Summer 1954: this Rattigan double bill is a stirring examination of English repression
Terence Rattigan achieved success relatively young, becoming one of the most popular dramatists of the postwar period and, at one stage, he was the highest-paid screenwriter in the world. The tide changed for his career as a playwright when John Osborne’s Look Back in Anger and the theatrical cult of the Angry Young Men came along in the late 1950s and 1960s and dealt a cultural broadside to Rattigan’s brand of genteel drama examining the psychic cost of English repression.
This double bill, with the unusual pairing of his one-act plays The Browning Version and Table Number Seven (from Separate Tables), offers an insight into a bygone age and a chance for today’s theatregoers to see why Rattigan was so feted in his time. James Dacre’s assured and sensitively paced touring production draws out Rattigan’s vivid characterisations, witty dialogue and deep-dives into the vagaries of the human heart.
In Table Number Seven, Nathaniel Parker brings a stirring pathos to the bogus Major Pollock, a long-term resident of the Beauregard Hotel in Bournemouth run by Miss Cooper (an empathetic Lolita Chakrabarti). It’s an era during which unmarried women of a certain age like Alexandra Dowling’s easily distraught Sybil Railton-Bell were called spinsters, everybody dressed for dinner to sit at lonely tables in the hotel dining room and emotional agitation was couched in vapid musings about the weather.
When a court report reveals that Major Pollock has been ‘importuning male persons with improper suggestions’, Sybil’s mother Mrs Railton-Bell, played with exactly the right shade of entitled righteousness by an astonishingly energetic 91-year-old Siân Phillips, leads the charge in fomenting hatred and intolerance among the guests that is eventually resisted when Sybil and other guests learn to find their voice.
Yet the actors could have invested a tad more charge into the emotions roiling beneath the surface in all the characters (even Rattigan’s minor characters are sharply drawn) because subtext is the key to revealing the cleverness of Rattigan’s writing. While this version takes the idea of the major propositioning men from Rattigan’s earlier draft, it’s intriguing to ponder how this play might have landed differently had the crime in this production been the sexual harassment of women as it was when the play originally premiered.
Parker is also the leading man in the more timeless The Browning Version and gives a brilliantly attuned performance as Andrew Crocker-Harris, a Classics teacher on his last day at an English boys’ boarding school who has to confront a sense of failure exacerbated by his wife’s infidelity. When Crocker-Harris is gifted Robert Browning’s translation of Aeschylus’ Agamemnon by a student and told that he is thought of as ‘the Himmler of the Lower Fifth’, it triggers a deep soul-searching. As his younger wife Millie, it’s a shame that Chakrabarti, whose stage presence leans more towards the majesty and gravitas that perfectly suited Miss Cooper in Table Number Seven, does not capture the character’s vivaciousness.

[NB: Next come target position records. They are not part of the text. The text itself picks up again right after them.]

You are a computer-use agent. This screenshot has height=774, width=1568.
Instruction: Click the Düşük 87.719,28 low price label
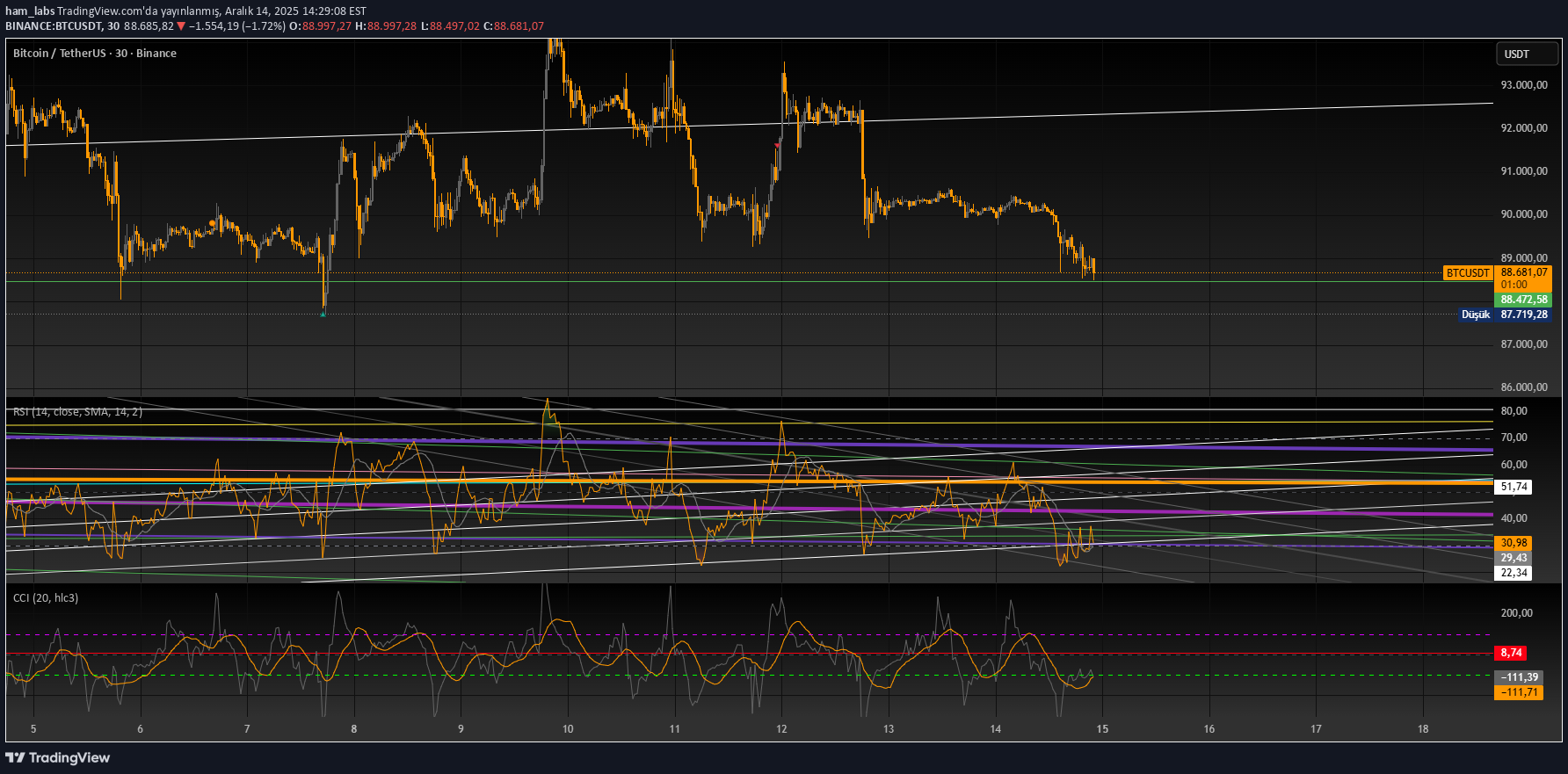(x=1505, y=315)
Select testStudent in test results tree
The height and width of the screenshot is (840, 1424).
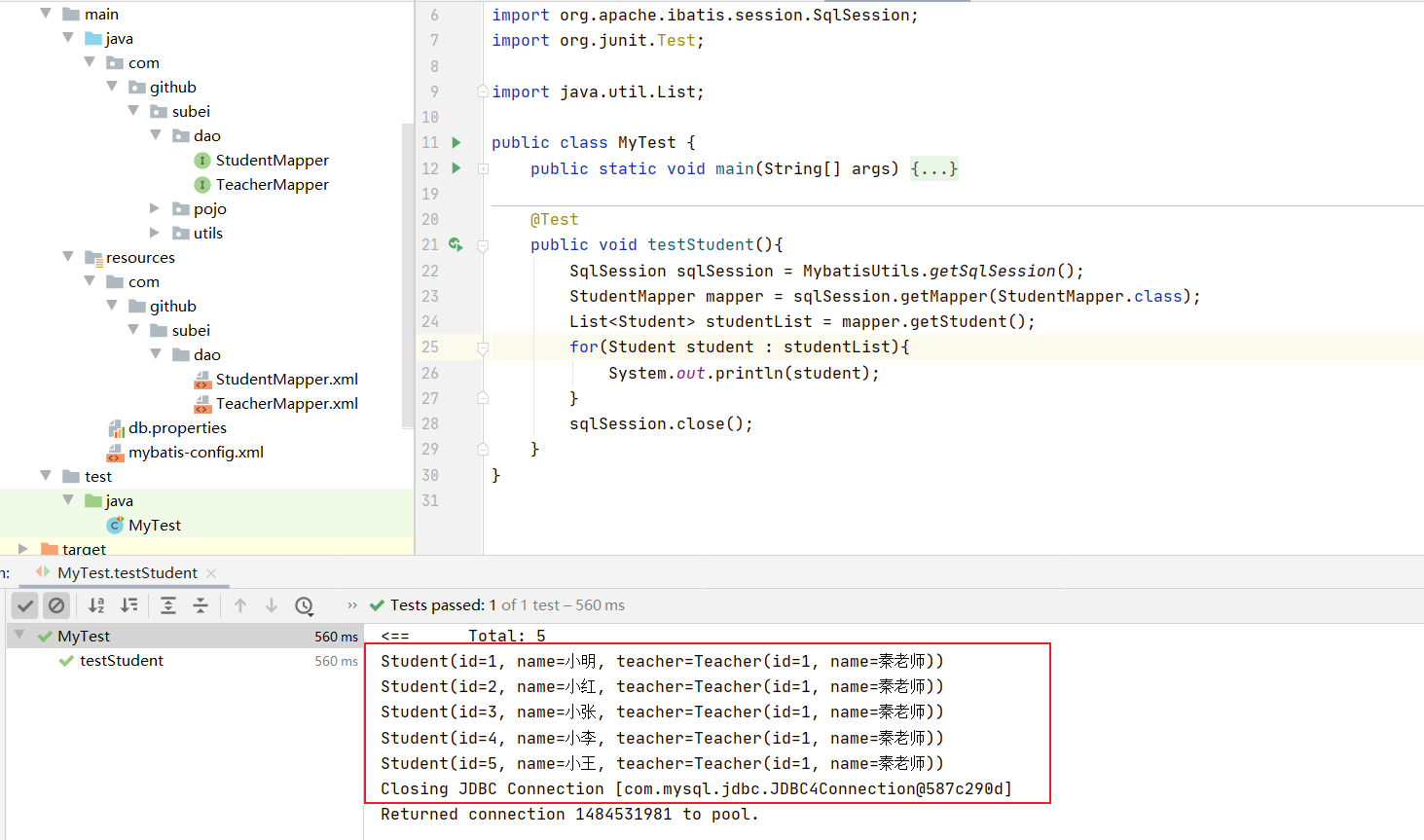(x=121, y=661)
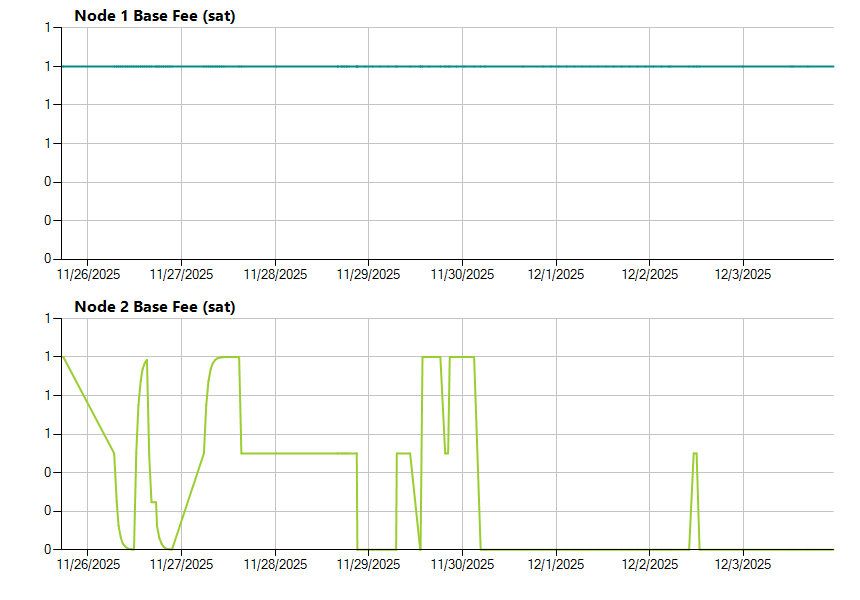Viewport: 860px width, 600px height.
Task: Click Node 2 plateau between 11/28 and 11/29
Action: [x=300, y=453]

Still, Summer 1954 is a well-crafted production that rewards audiences who make it through the 150-minute runtime. There’s the added bonus that its run overlaps with a rare revival of Look Back in Anger at north London’s Almeida. Watching these plays closely together provides a fascinating insight into the creative forces that have shaped the British theatrical landscape over the last 70 years.